(Items listed in a dataset)
####

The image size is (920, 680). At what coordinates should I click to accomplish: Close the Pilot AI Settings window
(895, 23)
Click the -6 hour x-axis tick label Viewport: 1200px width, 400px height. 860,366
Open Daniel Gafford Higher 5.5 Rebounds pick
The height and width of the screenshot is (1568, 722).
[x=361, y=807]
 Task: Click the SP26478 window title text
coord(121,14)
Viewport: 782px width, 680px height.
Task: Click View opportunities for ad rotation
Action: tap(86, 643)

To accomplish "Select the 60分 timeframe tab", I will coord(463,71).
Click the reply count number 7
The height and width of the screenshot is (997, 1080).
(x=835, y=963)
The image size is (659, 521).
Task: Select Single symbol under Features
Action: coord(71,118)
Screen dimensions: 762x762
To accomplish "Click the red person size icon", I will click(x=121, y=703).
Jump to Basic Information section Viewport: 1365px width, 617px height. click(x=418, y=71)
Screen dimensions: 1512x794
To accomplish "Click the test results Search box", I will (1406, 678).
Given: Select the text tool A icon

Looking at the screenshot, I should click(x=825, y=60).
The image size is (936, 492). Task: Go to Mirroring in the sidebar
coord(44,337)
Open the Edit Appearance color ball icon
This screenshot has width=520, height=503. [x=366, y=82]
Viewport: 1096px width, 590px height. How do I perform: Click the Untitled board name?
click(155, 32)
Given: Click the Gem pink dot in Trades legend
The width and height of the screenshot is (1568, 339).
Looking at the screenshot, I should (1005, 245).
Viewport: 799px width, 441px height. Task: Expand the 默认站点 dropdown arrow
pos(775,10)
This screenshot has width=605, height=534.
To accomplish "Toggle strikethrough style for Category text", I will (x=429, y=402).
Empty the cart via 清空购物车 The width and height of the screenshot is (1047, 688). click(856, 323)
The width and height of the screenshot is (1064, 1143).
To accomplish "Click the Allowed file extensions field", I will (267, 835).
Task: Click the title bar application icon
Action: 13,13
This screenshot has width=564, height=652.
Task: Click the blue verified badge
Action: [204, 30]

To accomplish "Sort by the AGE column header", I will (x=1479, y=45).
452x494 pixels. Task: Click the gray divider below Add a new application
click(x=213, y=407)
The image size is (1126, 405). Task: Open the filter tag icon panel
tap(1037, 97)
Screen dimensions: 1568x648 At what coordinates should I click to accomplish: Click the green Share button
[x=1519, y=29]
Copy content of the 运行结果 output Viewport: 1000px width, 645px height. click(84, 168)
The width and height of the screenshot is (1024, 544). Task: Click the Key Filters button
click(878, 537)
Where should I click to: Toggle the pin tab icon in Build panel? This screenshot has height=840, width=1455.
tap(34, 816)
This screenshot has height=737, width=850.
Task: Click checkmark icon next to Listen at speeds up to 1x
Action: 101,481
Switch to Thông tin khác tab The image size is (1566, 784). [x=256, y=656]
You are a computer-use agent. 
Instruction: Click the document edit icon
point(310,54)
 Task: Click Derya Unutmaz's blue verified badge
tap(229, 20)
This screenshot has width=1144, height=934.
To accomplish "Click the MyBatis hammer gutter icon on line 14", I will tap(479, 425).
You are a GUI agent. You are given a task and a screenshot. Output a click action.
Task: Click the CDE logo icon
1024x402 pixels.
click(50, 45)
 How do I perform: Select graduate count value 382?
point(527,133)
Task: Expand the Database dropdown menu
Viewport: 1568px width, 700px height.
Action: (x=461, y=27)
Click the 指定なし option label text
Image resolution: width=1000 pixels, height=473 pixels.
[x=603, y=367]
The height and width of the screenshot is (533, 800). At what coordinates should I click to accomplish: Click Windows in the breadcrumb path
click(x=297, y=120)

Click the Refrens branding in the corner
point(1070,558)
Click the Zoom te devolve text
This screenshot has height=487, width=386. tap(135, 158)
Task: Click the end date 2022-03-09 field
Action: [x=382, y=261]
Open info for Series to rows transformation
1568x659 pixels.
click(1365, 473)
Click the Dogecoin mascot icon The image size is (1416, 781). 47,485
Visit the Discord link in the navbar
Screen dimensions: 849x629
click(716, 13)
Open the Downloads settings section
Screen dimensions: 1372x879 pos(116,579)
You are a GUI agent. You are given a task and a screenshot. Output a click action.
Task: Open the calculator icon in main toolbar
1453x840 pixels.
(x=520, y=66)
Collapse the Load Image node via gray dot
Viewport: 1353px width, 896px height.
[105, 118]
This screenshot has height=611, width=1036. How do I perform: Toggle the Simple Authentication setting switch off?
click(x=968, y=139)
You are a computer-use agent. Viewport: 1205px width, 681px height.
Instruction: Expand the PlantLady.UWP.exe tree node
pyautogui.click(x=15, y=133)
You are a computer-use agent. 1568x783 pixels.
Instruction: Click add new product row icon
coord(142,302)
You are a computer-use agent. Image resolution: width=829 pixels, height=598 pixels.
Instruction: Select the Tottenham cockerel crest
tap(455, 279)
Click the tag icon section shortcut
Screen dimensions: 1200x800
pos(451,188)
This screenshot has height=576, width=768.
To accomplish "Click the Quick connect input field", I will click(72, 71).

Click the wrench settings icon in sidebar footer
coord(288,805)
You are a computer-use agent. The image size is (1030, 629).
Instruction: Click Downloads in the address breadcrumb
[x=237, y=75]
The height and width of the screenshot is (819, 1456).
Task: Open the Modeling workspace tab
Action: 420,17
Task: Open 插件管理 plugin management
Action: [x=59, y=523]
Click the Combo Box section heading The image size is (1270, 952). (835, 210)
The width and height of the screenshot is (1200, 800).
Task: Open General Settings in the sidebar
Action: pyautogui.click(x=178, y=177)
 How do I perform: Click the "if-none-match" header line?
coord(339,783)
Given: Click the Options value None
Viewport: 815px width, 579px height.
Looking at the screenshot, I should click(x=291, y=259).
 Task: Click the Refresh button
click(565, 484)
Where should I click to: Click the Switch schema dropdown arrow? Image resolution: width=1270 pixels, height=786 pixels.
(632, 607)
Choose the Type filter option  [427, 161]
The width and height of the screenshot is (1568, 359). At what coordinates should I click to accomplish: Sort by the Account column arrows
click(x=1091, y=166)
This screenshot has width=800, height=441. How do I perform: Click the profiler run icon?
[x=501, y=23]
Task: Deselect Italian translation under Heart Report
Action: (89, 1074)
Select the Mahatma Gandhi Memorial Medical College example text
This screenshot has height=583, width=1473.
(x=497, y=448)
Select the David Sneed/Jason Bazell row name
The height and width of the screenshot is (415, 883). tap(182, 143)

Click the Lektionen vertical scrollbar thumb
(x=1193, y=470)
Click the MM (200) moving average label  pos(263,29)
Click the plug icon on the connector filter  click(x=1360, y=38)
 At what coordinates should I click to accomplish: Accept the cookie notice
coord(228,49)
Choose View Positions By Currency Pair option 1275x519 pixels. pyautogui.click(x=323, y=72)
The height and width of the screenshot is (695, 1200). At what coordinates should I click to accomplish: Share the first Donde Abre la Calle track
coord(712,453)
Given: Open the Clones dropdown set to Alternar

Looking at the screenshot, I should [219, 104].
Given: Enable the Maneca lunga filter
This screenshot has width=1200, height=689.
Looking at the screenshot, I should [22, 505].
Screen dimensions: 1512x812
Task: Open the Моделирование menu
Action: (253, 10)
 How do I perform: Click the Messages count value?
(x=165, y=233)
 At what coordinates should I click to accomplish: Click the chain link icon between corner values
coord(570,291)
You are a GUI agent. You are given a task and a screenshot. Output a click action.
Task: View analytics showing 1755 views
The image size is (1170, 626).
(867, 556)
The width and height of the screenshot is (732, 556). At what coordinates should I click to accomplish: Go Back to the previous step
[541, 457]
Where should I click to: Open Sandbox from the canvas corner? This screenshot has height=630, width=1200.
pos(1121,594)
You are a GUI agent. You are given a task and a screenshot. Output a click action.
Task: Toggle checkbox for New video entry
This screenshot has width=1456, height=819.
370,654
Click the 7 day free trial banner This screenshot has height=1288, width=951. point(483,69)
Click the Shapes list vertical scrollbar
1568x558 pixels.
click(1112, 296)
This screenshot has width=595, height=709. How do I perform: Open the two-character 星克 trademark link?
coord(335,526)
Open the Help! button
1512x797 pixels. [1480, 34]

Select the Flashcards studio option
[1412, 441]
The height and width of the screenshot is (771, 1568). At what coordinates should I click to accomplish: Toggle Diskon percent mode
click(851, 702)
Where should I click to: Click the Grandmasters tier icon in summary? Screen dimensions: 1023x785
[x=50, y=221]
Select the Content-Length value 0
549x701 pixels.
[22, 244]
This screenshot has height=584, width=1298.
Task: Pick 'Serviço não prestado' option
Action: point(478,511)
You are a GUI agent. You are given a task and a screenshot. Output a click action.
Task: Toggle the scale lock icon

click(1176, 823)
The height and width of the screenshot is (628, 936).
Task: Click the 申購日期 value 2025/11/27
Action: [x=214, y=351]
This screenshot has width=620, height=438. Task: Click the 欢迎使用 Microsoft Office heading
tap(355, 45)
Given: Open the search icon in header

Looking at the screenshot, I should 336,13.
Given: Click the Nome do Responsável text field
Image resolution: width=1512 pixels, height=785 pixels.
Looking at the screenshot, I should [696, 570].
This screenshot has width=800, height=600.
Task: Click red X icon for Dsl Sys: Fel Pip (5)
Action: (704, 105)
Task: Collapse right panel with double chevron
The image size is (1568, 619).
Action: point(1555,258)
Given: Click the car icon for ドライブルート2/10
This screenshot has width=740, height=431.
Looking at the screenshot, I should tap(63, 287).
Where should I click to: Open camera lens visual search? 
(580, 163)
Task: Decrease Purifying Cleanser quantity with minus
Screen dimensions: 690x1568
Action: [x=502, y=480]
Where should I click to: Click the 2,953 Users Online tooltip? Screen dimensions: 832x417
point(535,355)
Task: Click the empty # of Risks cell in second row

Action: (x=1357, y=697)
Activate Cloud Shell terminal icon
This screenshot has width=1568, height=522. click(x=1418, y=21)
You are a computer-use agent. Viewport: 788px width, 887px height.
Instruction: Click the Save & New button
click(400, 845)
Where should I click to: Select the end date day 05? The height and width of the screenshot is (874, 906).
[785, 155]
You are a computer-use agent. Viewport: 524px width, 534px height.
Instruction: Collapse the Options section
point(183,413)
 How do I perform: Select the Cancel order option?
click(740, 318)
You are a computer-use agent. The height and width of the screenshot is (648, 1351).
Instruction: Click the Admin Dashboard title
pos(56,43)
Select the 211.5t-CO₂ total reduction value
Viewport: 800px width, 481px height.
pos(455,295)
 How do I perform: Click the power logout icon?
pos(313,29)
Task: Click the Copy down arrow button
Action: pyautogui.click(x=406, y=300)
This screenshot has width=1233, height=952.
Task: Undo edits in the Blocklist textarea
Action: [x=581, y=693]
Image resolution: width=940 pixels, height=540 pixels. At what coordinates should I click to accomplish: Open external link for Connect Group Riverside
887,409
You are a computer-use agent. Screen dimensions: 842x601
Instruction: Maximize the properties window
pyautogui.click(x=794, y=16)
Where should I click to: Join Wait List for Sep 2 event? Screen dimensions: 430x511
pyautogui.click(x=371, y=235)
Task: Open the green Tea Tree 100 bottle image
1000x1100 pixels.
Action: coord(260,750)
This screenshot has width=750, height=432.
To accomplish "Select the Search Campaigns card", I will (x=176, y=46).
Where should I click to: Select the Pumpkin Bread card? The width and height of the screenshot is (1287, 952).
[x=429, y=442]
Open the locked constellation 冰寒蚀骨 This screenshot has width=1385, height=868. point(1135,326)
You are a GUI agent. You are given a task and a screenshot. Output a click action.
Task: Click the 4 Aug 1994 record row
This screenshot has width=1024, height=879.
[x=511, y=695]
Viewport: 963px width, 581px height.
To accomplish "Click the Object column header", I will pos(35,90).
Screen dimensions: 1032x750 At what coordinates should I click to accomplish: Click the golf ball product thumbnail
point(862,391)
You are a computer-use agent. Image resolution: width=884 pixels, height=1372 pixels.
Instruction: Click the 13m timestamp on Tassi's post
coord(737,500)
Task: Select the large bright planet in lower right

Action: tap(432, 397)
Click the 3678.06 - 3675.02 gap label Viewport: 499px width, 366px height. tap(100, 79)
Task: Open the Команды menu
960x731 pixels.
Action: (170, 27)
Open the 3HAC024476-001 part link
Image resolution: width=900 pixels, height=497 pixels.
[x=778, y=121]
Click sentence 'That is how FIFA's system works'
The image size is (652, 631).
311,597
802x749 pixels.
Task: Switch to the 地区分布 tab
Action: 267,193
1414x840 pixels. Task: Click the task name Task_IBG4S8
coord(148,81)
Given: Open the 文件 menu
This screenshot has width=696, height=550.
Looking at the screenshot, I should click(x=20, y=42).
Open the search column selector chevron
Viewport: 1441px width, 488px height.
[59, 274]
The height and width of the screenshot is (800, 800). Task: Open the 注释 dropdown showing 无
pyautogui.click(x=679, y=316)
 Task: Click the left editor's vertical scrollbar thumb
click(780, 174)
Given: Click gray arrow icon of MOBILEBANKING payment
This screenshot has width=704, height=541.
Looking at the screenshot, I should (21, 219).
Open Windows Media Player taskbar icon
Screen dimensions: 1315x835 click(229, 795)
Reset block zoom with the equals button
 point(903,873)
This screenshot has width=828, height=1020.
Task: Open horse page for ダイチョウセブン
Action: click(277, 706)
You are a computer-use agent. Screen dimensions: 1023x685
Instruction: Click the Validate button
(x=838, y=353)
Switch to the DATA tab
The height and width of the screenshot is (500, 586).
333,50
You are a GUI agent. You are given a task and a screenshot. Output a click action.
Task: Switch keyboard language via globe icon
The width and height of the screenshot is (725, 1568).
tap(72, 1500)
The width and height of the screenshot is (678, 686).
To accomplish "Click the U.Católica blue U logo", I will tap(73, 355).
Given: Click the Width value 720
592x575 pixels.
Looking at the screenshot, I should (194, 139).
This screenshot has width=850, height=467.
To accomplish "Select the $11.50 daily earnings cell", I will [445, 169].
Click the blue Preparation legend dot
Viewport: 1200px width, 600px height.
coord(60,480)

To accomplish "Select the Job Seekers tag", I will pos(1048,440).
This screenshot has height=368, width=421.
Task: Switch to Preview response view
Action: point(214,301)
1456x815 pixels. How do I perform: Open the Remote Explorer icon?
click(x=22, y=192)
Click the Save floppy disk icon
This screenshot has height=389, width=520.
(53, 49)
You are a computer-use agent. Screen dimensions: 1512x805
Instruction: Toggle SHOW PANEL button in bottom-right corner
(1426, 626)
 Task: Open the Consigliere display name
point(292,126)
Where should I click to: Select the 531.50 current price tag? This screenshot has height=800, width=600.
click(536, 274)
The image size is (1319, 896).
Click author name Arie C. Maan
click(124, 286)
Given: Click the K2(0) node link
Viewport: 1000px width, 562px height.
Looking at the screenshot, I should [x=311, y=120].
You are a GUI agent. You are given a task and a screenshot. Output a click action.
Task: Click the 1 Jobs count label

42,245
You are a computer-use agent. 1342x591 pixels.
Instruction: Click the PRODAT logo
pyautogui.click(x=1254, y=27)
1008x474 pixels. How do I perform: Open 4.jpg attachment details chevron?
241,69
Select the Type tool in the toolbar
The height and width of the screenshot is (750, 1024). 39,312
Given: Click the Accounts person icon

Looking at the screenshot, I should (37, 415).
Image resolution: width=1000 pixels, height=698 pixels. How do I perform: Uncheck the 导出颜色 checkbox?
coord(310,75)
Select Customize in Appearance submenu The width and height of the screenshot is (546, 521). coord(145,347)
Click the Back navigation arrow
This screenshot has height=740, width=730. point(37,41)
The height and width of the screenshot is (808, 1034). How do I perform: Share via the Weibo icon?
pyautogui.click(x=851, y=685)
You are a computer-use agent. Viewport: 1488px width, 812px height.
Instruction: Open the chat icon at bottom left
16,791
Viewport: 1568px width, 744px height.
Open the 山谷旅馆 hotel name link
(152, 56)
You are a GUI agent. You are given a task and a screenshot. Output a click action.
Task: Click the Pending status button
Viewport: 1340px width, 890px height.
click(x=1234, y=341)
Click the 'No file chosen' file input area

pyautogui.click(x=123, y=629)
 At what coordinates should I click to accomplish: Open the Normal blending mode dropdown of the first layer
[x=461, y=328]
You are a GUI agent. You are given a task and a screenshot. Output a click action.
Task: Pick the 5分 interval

####

## Your assignment
Check every line of the data above for the string "Choose", and copy those that have it.

## Task output
Choose the Type filter option  [427, 161]
Choose View Positions By Currency Pair option 1275x519 pixels. pyautogui.click(x=323, y=72)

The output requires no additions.